Counting only the lines below that contain the word "options", what is the total? Give it with no other words.

(Stored data entries)
- - - - - - -

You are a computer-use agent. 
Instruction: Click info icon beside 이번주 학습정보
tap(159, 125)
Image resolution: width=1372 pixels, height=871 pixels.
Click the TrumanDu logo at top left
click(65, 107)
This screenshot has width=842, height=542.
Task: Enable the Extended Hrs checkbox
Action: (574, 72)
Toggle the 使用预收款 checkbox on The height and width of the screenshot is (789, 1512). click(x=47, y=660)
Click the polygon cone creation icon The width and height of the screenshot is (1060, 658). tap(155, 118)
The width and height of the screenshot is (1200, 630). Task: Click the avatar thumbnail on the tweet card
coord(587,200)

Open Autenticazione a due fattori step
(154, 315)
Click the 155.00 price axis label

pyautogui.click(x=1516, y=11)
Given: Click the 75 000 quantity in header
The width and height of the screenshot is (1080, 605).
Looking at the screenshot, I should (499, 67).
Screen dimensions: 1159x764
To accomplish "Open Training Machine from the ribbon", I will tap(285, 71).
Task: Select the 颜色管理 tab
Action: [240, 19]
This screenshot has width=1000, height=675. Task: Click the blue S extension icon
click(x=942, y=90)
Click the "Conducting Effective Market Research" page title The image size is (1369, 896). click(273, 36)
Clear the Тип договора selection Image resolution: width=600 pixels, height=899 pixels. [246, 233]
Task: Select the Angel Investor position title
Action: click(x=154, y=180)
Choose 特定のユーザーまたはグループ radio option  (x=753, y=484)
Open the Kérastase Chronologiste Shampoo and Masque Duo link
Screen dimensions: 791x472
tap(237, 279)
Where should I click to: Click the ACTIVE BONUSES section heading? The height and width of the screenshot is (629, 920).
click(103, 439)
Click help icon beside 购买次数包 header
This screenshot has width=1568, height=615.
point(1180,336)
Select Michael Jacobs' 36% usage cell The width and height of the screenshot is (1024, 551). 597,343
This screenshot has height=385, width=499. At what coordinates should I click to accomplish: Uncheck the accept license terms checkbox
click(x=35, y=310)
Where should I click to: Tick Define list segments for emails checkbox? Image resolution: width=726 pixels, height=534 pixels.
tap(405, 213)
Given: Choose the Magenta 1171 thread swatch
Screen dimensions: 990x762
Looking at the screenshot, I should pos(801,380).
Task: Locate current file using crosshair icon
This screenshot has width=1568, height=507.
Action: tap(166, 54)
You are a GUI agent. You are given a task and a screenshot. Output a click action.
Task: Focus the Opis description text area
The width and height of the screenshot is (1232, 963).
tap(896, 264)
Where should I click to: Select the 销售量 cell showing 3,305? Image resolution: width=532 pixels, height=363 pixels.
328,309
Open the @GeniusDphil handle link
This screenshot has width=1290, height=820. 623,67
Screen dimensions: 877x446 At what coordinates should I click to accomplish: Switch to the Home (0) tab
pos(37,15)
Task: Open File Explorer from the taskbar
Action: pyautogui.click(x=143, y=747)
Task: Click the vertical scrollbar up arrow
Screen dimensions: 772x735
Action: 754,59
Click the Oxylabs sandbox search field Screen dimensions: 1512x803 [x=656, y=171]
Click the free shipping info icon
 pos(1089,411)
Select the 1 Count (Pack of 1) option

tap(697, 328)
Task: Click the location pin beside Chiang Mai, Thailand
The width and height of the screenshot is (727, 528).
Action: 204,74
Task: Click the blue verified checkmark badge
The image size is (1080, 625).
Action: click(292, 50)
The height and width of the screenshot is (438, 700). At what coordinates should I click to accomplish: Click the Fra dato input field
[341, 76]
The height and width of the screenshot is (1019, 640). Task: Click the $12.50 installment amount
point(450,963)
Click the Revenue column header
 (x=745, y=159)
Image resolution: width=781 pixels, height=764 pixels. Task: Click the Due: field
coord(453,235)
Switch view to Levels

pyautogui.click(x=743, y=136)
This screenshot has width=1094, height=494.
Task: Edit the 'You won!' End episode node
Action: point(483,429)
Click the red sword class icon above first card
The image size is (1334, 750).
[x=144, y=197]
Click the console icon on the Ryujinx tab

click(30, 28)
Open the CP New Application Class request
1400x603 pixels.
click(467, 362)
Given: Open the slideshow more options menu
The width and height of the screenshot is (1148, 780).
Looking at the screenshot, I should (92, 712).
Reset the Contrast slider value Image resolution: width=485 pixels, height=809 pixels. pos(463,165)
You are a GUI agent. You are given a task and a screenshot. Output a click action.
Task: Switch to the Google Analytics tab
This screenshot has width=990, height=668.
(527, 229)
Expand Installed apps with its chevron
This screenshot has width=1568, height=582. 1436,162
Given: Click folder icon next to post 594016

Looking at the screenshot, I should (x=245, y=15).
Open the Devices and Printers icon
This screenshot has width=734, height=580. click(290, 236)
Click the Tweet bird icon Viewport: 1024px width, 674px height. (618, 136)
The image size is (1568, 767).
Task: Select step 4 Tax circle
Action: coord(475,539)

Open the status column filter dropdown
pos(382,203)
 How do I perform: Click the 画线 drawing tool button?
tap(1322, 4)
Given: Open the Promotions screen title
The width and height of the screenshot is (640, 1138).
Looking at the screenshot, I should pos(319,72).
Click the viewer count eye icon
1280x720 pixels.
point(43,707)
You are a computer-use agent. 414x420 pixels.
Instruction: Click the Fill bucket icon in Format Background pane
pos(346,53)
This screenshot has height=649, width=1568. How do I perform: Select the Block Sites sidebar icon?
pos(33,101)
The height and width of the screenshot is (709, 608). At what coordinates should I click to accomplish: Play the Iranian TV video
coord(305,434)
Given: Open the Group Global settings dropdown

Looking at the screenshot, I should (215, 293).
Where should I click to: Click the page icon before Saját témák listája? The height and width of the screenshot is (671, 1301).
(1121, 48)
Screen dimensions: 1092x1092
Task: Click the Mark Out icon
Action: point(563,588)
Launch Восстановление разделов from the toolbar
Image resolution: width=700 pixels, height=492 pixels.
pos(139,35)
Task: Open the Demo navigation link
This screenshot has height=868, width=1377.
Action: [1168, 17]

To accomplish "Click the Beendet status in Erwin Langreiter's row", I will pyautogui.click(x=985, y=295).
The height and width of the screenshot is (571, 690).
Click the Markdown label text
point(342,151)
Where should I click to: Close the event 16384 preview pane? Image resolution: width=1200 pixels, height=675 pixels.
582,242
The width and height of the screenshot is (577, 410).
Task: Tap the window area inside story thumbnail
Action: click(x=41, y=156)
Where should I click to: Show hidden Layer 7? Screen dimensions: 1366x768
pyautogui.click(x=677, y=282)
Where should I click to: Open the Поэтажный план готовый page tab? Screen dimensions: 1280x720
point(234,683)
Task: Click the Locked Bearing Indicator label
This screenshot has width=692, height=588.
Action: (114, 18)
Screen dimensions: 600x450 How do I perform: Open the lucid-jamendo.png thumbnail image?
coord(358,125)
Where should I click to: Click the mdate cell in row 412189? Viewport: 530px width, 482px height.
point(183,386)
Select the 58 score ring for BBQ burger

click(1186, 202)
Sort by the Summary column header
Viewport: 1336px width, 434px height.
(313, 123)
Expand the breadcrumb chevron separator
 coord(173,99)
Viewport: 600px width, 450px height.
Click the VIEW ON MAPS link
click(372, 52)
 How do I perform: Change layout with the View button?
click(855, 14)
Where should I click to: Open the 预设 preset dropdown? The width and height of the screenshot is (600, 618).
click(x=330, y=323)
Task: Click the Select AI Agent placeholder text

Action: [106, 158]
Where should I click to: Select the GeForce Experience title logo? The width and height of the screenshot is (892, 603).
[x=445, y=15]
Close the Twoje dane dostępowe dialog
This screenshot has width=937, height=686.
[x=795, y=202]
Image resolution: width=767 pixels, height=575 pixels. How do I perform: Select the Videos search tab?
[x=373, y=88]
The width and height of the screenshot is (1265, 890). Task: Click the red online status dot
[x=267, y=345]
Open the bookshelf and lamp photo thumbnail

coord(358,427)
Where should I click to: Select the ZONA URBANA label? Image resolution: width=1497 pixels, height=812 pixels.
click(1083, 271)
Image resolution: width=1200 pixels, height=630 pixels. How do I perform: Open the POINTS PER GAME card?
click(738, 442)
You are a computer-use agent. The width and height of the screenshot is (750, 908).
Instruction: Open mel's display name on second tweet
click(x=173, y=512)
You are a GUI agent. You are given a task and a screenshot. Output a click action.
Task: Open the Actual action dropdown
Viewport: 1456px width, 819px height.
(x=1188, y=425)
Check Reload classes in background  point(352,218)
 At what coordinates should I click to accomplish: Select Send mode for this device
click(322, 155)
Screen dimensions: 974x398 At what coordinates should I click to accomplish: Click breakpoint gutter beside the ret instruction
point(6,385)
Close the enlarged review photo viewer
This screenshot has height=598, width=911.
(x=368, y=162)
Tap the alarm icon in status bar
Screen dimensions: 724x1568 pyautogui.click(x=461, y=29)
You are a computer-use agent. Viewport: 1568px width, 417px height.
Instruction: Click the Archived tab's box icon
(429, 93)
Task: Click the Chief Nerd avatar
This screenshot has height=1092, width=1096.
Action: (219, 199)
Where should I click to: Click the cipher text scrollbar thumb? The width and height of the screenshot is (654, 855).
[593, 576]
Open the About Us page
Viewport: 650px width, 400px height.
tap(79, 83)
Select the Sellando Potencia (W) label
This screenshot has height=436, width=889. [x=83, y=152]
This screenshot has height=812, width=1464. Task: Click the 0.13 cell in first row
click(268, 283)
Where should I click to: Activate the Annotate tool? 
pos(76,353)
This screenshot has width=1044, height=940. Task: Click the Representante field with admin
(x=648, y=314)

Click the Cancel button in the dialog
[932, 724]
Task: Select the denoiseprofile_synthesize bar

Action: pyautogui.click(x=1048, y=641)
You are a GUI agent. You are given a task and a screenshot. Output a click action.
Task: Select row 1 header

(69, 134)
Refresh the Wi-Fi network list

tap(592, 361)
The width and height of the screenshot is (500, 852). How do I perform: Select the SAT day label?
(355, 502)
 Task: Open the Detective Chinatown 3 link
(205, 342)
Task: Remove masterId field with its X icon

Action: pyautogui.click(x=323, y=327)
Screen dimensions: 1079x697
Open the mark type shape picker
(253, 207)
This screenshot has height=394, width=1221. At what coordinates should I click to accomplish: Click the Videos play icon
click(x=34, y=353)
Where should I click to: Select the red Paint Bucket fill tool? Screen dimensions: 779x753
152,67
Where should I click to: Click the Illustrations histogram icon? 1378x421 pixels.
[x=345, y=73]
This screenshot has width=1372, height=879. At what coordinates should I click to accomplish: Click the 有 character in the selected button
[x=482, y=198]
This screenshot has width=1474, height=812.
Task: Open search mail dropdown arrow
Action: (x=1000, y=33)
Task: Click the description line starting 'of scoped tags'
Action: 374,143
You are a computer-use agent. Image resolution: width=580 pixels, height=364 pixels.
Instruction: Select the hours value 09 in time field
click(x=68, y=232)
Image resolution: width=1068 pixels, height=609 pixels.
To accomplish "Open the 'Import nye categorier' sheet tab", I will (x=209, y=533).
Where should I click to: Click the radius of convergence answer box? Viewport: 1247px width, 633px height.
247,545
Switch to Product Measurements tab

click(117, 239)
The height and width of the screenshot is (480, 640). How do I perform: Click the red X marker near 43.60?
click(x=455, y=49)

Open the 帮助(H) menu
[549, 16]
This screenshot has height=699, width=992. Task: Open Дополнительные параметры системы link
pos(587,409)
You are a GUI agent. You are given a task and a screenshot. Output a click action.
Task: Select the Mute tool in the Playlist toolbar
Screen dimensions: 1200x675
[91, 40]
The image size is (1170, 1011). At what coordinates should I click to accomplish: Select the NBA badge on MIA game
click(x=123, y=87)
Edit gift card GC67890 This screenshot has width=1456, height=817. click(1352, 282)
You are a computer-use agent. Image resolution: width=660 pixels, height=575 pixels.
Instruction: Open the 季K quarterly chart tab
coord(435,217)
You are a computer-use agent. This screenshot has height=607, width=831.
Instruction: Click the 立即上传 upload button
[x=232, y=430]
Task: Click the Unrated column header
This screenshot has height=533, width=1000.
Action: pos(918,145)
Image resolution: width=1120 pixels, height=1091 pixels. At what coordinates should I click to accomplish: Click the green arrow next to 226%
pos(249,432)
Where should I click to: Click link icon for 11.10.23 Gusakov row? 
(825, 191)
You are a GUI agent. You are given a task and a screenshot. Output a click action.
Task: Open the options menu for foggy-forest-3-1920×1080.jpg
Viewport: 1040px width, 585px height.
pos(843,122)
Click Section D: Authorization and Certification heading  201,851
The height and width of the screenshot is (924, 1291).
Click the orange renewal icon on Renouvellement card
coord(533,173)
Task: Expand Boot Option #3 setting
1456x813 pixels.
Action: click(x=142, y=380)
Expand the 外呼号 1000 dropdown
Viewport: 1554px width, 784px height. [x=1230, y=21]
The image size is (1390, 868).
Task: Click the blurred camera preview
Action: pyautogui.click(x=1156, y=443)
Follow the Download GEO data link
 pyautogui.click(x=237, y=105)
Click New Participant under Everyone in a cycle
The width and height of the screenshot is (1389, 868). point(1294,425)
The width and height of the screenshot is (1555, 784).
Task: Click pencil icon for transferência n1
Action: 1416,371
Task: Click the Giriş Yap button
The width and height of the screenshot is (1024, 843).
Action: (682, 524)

- - - - - - -

**SOLVED PROBLEM**
2